D’autres expérimentateurs ont suivi une voie plus nouvelle. Se fondant sur l’inégalité de résistance que les différentes espèces opposent à la tuberculisation, ils ont eu l’idée de rechercher s’il ne serait pas possible de transformer la constitution des animaux qui y sont le plus accessibles, en leur infusant du sang provenant des espèces les plus réfractaires, et de leur transmettre ainsi le bénéfice de cette immunité. Le chien et la chèvre sont au nombre des animaux pour lesquels la tuberculose a le moins de prédilection, c’est à eux que les expérimentateurs se sont adressés pour faire leur emprunt.

Les docteurs Ch. Richet et J. Méricourt ont fait l’expérience sur des lapins avec du sang de chien. Ils ont d’abord essayé de l’injecter dans les veines, mais la mort a toujours été le résultat de l’opération. Ils ont alors tenté de le transfuser dans le péritoine, et ils sont parvenus à en faire tolérer de 30 à 50 grammes. En inoculant ensuite la tuberculose chez ces mêmes lapins, ils ont reconnu que la transfusion préalable avait ralenti chez eux, dans une certaine mesure, l’évolution de cette maladie[1].

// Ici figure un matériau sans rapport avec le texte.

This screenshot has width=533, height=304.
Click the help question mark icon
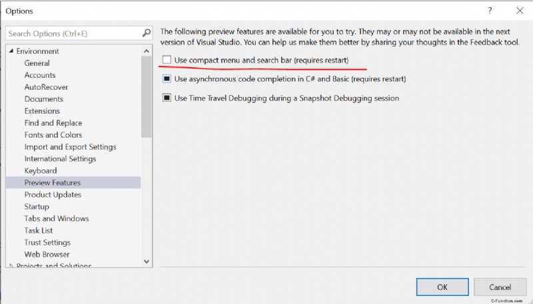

Enhardis par cette constatation, ils ont tenté l’expérience sur l’homme, en modifiant la manière d’opérer. Ils se sont servis du sérum du sang de chien, et en ont injecté un ou deux centimètres cubes par la voie hypodermique. Les opérations ont été absolument inoffensives. Elles n’ont causé ni troubles généraux, ni accidens locaux, et l’état des cinq malades soumis à l’expérience a paru s’améliorer d’une façon sensible[2].

MM. Bertin et Picq, de Nantes, ont également commencé par opérer sur des lapins ; mais ils ont choisi le sang de chèvre, et ils

  1. De la transfusion péritonéale et de l’immunité qu’elle confère, note de MM. J. Héricourt et Ch. Richet. (Académie des Sciences. Séance du 5 novembre 1888.)
  2. Influence de la transfusion péritonéale du sang de chien sur l’évolution de la tuberculose du lapin, note de MM. J. Héricourt et Ch. Richet. (Société de biologie, séance du 2 mars 1889.)